RAW DATA START
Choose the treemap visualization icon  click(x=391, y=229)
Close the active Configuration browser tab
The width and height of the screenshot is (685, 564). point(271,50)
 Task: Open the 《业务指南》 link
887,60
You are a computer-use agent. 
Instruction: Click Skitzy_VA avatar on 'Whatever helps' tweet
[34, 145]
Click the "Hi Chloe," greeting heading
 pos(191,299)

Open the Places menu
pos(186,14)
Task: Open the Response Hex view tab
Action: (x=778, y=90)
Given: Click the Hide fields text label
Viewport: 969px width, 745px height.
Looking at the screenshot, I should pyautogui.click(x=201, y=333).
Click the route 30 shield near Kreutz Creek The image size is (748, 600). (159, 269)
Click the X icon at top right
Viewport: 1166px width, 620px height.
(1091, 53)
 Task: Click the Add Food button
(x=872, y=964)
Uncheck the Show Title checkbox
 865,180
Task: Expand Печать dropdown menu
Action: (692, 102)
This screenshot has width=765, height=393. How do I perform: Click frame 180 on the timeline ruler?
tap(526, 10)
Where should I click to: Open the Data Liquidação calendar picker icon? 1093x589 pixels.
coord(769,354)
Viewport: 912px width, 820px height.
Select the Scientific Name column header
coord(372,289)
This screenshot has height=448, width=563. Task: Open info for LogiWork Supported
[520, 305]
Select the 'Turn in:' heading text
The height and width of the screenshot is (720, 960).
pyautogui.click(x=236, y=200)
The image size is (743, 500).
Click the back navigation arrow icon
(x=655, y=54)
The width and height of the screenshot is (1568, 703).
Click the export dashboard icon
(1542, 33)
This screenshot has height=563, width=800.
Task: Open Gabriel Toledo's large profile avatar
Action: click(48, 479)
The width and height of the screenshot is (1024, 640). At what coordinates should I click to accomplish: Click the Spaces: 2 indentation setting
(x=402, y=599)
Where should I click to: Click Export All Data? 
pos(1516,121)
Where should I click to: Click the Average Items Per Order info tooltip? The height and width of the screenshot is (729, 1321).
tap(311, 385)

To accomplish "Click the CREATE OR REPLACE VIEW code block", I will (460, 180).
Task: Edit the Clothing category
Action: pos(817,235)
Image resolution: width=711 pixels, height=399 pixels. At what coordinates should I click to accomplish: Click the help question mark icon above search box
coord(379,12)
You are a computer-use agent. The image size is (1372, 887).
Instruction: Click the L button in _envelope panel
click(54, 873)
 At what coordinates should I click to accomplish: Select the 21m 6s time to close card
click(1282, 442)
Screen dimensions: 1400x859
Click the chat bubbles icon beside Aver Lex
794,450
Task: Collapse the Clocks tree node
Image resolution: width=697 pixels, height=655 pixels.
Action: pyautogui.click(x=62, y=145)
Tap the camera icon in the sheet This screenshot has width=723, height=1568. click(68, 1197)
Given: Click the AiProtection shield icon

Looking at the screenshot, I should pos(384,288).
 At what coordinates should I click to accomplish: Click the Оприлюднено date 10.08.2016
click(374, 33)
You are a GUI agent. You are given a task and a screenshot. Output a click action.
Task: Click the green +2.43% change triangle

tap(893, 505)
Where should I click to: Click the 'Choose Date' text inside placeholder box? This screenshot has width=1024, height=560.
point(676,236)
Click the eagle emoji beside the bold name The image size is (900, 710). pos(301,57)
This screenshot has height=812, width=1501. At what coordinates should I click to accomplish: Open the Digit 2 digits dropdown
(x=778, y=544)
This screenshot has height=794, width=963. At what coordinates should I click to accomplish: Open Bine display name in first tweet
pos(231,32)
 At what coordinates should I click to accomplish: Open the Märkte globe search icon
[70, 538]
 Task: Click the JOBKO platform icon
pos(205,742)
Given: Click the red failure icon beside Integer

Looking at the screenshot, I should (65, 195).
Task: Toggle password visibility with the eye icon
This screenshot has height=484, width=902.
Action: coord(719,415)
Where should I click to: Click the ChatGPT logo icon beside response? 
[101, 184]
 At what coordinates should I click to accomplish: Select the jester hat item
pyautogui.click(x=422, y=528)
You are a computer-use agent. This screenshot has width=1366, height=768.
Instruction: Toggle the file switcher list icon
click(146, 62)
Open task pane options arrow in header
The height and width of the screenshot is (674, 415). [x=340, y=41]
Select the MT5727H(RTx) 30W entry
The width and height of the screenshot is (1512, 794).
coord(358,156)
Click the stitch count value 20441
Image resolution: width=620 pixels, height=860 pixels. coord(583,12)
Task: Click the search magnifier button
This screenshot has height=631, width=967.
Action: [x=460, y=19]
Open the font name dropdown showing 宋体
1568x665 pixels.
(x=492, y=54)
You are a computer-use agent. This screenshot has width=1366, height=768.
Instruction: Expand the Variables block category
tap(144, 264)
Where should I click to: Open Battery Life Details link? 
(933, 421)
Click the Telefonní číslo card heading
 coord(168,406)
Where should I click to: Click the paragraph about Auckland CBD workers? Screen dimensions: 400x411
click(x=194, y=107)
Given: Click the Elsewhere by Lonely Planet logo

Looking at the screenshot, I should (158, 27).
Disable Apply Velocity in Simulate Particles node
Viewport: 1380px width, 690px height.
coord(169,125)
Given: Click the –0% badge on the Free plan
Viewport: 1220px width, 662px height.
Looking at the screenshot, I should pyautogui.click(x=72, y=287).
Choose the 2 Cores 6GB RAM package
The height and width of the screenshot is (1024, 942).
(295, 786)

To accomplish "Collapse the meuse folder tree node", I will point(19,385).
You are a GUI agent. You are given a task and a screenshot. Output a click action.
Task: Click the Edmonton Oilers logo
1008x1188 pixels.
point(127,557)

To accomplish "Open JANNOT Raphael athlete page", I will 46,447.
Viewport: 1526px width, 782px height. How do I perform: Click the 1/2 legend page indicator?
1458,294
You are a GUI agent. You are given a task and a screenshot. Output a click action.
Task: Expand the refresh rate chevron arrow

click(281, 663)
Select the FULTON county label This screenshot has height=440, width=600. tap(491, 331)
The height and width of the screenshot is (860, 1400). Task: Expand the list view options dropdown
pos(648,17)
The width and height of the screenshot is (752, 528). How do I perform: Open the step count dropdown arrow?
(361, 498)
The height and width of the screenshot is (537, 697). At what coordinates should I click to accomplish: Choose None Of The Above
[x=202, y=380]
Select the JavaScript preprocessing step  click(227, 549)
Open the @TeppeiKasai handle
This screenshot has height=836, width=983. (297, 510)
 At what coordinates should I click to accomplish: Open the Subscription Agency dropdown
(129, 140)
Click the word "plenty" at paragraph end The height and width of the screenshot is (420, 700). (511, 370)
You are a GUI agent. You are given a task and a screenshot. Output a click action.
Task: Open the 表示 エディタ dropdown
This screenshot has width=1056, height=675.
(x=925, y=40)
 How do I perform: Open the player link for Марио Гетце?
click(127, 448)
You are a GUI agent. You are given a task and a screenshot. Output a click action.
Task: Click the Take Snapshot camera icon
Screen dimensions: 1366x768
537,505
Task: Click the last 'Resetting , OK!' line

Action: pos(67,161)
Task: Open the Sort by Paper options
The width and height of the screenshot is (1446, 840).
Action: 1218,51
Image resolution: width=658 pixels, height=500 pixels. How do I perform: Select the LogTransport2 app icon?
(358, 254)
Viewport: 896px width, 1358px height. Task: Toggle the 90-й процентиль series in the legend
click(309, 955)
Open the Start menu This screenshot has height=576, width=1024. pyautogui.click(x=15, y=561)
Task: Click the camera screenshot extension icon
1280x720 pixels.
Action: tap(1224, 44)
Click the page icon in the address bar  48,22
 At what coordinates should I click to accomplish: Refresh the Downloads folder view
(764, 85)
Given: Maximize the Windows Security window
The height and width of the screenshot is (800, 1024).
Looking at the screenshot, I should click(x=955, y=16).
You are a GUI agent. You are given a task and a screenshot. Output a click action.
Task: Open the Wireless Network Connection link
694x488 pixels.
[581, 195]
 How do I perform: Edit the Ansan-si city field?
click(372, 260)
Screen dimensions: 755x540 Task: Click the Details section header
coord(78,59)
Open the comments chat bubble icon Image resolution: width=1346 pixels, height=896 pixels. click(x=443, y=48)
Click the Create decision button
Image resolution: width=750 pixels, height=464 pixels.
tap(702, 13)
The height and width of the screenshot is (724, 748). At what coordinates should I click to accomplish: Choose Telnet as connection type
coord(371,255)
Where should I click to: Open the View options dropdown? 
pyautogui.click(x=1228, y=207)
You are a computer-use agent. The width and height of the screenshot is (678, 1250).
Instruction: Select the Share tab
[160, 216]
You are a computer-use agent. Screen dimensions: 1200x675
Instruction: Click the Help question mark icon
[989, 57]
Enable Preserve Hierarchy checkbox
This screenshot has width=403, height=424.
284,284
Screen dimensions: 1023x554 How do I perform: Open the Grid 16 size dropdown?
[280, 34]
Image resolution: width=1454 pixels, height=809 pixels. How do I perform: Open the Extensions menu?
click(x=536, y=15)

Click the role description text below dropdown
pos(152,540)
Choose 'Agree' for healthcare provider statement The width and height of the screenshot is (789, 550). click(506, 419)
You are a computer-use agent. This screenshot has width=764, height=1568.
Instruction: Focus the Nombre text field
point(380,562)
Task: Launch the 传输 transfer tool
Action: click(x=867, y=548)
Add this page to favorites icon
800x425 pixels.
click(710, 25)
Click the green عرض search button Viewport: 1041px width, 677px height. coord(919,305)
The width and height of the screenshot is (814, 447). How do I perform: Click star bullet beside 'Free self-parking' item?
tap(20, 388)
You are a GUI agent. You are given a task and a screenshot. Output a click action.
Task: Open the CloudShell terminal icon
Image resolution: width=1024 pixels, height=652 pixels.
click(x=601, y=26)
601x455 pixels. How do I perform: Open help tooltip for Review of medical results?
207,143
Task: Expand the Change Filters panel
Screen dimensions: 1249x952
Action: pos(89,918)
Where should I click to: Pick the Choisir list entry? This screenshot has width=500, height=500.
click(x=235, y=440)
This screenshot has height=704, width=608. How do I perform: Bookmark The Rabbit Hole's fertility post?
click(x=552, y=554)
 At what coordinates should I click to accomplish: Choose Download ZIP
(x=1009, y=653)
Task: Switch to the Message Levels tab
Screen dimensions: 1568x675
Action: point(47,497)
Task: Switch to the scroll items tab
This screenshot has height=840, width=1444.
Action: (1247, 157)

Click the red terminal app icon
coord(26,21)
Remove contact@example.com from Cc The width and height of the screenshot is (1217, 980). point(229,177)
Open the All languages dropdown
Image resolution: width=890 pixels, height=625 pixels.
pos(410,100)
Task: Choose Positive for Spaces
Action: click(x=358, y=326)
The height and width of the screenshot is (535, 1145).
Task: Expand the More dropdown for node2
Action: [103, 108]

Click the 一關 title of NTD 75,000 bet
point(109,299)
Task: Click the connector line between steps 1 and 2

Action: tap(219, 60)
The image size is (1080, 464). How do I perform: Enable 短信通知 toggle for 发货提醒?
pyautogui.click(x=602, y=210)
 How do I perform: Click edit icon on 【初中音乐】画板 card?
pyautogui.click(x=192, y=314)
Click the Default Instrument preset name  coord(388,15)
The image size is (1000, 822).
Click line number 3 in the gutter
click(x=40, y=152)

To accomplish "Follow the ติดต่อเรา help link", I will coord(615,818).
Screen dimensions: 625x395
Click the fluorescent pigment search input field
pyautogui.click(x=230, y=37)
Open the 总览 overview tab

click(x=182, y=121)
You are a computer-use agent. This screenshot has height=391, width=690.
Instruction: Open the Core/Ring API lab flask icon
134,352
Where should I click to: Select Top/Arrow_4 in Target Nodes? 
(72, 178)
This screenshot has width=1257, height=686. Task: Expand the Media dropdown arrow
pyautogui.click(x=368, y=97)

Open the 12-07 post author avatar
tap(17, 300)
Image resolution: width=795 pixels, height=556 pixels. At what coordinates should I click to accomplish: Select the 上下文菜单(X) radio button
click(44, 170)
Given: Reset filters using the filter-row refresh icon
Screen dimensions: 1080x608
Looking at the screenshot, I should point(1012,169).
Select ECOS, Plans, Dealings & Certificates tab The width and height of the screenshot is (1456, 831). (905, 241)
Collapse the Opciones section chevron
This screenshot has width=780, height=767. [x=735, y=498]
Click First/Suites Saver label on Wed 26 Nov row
RAW DATA END
When a line of the entries contains the word "camera", it counts toward the total; reply with that total alone.

3